Purpose : Vascular endothelial growth factor receptor-1(VEGFR-1) plays a key role in the control of cell proliferation and differentiation during vascular development. Vascular smooth muscle cell (VSMC) which expresses VEGFR-1 abundantly constitutes the majority of the wall of blood vessels, but the functional role of VEGFR-1 in the VSMC remains less explored. The purpose of this study is to investigate the impacts of VEGFR1 deletion specifically in SMC.

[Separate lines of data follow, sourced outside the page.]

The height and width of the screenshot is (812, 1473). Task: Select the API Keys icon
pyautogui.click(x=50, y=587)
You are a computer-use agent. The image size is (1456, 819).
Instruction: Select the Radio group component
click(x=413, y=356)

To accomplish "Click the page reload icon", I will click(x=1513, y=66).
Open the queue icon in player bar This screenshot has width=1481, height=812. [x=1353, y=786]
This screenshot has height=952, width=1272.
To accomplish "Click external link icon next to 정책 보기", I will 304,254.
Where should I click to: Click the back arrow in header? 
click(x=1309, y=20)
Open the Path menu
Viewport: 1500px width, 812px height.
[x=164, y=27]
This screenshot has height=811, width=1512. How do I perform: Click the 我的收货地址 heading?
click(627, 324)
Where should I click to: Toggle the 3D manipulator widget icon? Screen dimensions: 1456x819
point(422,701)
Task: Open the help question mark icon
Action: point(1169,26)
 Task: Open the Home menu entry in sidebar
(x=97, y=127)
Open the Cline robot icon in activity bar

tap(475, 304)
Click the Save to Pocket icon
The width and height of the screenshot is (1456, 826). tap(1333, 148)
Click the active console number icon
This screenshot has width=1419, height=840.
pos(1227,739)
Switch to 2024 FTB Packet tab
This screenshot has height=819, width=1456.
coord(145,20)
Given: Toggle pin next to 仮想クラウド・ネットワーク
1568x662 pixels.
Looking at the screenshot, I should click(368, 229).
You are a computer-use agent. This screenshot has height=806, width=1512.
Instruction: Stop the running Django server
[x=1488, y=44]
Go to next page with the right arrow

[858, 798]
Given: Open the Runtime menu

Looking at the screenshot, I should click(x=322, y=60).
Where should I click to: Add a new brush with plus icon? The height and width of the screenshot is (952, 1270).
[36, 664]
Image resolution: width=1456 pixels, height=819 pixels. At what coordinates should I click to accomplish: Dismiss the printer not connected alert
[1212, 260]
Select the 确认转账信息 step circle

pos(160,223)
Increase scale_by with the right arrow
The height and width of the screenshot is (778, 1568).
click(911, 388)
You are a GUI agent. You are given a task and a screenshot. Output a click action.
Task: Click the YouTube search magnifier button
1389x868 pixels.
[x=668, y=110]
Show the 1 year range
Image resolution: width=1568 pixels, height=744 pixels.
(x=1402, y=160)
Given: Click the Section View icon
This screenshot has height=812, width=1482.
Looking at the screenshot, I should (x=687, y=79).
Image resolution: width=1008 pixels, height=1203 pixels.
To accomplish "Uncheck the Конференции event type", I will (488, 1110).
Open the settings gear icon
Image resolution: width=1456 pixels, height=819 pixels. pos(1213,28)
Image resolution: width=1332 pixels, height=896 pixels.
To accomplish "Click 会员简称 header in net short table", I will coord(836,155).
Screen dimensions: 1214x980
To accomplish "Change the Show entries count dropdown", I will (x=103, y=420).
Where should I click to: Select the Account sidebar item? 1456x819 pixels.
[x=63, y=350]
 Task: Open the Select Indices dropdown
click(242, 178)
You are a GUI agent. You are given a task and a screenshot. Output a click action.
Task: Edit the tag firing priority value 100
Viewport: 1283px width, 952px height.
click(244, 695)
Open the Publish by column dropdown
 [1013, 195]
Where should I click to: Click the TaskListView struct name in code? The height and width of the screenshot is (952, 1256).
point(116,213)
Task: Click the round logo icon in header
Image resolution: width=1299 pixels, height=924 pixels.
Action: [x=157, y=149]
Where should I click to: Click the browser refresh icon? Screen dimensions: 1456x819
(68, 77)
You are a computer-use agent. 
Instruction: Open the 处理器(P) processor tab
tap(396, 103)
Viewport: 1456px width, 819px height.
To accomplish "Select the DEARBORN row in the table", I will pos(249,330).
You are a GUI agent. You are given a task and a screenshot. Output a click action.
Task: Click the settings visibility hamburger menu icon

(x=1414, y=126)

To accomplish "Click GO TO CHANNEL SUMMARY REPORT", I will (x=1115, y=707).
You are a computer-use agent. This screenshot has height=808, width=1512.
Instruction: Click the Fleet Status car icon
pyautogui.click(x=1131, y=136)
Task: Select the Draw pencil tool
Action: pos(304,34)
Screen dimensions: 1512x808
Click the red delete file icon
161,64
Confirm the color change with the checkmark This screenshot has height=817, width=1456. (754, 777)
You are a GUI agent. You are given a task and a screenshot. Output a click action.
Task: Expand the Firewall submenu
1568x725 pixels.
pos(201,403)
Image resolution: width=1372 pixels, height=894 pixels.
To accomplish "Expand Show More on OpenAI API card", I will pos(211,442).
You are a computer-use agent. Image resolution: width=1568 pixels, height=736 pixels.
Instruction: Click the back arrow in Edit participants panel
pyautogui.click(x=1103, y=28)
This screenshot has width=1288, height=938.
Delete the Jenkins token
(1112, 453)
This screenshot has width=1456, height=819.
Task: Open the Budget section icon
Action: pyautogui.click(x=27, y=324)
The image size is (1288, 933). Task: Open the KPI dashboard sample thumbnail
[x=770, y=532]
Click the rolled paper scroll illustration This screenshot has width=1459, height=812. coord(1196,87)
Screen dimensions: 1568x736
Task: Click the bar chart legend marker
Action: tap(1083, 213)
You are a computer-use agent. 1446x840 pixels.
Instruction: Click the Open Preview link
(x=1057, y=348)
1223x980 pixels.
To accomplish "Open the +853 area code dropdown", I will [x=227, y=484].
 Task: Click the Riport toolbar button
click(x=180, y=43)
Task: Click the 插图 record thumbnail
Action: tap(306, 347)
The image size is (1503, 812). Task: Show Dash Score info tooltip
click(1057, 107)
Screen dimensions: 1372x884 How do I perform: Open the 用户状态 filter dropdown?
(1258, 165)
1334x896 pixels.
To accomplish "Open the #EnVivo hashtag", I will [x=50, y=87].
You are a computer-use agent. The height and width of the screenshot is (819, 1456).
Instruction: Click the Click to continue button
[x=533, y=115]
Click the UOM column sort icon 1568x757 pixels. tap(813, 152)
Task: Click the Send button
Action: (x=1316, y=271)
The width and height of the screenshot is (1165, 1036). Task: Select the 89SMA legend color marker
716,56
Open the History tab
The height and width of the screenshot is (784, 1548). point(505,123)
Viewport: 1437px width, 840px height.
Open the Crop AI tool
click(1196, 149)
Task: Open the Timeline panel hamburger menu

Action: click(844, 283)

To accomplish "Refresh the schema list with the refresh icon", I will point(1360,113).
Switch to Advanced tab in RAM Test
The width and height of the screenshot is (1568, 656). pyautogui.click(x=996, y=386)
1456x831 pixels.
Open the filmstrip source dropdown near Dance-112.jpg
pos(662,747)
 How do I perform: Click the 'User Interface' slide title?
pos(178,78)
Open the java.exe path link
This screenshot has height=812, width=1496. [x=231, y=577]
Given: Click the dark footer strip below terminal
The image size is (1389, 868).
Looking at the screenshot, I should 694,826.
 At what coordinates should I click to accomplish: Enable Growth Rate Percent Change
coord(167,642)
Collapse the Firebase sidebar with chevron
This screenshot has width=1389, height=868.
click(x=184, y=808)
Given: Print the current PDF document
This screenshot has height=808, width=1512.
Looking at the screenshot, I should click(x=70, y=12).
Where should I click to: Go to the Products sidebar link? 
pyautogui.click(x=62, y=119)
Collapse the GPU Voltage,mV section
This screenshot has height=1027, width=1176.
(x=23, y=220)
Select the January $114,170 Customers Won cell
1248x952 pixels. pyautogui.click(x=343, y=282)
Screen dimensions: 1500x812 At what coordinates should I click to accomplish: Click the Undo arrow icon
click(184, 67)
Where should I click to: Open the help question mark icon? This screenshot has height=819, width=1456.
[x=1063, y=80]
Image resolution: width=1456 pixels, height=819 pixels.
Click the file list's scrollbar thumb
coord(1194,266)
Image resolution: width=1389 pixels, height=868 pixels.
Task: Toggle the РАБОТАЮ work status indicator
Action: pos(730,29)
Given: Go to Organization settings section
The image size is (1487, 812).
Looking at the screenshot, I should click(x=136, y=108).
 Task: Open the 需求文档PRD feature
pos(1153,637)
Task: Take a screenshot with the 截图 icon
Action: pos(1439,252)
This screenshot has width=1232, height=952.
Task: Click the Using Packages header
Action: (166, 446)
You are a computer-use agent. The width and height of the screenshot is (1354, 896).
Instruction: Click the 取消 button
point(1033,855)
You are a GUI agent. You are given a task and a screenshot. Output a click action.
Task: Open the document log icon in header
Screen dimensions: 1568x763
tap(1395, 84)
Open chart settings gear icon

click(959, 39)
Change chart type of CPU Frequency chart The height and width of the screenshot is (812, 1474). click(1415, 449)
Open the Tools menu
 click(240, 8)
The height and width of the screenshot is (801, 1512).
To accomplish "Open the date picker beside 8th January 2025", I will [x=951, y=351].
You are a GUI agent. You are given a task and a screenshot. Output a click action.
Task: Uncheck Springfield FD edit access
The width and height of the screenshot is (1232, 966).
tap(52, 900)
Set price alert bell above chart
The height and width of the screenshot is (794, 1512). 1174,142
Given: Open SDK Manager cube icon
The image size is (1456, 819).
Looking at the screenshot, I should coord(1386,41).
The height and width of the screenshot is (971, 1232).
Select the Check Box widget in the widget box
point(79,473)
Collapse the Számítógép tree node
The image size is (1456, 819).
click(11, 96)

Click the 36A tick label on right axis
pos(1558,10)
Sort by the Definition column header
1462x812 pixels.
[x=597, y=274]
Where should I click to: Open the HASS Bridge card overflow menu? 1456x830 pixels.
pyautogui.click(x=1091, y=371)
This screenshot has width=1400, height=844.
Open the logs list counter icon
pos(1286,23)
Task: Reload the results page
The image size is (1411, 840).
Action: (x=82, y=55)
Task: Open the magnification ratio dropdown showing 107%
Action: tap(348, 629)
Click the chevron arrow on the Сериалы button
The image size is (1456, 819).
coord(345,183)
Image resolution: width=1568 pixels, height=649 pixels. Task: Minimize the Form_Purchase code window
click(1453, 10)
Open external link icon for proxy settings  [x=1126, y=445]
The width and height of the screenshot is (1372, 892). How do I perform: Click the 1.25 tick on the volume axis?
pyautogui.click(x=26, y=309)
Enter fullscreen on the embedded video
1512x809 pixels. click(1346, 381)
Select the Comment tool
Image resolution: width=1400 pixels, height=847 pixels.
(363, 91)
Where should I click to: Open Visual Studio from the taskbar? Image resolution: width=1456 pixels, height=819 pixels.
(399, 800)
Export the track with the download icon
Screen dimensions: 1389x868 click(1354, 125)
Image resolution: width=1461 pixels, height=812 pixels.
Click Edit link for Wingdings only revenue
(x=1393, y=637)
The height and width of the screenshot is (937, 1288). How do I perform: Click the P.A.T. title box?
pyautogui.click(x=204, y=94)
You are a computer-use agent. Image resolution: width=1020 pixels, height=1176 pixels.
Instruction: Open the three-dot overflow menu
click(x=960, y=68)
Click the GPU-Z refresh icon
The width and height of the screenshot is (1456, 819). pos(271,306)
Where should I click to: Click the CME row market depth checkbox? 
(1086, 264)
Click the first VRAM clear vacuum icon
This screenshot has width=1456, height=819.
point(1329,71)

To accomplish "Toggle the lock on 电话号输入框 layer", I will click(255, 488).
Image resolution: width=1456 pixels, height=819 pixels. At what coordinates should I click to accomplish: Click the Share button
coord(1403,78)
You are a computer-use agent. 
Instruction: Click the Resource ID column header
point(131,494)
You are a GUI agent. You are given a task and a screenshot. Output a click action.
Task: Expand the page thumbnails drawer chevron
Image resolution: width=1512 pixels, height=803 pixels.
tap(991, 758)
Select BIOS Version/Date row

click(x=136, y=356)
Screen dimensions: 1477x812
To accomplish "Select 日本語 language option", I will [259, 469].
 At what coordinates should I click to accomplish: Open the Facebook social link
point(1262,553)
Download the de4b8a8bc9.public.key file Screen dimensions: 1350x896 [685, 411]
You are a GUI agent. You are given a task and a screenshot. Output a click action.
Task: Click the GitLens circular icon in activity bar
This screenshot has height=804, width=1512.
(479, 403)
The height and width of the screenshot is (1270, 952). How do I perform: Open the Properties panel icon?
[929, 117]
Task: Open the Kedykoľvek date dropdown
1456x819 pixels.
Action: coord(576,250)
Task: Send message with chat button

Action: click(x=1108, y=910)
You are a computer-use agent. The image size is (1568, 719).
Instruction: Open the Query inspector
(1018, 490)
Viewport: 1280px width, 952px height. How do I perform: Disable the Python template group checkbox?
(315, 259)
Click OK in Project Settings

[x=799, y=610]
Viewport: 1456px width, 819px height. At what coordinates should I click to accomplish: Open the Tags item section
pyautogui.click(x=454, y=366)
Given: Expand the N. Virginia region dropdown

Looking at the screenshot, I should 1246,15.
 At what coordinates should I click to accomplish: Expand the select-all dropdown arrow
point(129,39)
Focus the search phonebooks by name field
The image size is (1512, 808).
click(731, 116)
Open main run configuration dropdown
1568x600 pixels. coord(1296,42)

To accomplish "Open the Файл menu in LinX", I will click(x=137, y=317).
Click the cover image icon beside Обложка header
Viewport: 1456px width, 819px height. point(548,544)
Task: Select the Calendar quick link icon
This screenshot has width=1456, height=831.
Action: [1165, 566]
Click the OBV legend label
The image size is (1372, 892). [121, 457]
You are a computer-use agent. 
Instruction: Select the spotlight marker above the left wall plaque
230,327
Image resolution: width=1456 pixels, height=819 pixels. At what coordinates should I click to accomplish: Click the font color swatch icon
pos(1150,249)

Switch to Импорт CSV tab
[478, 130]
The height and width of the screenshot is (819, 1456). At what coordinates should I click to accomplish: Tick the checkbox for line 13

Methods : VEGFR-1 in VSMC-specific cKO mice were generated by crossing floxed VEGFR1 f /f mice with SM22-Cre mice. VEGFR1 f/f mice were used as littermate controls to VEGFR-1 cKO mice. Mouse pups were sacrificed at postnatal day 4 (P4). Retina whole mount were stained with Isolectin B4 (IB4), and the retinal vessel area was quantified area. The alveolar histological structure was observed by pulmonary paraffin section stained with hematoxylin-eosin.

Results : The area of the retinal vessel in VEGFR-1 in VSMC-specific cKO mice was significantly decreased compared to the VEGFR1 f/f mice. The alveolar diameter was significantly increased in VSMC-specific cKO mice compared to the VEGFR1 f/f mice.

Conclusions : Our results reveal that VEGFR-1 is necessary to keep VSMC in normal physiology. Loss of the VEGFR-1 in VSMC delays the vascular development in retina and induces alveolar morphology abnormity.

This is an abstract that was submitted for the 2018 ARVO Annual Meeting, held in Honolulu, Hawaii, April 29 - May 3, 2018.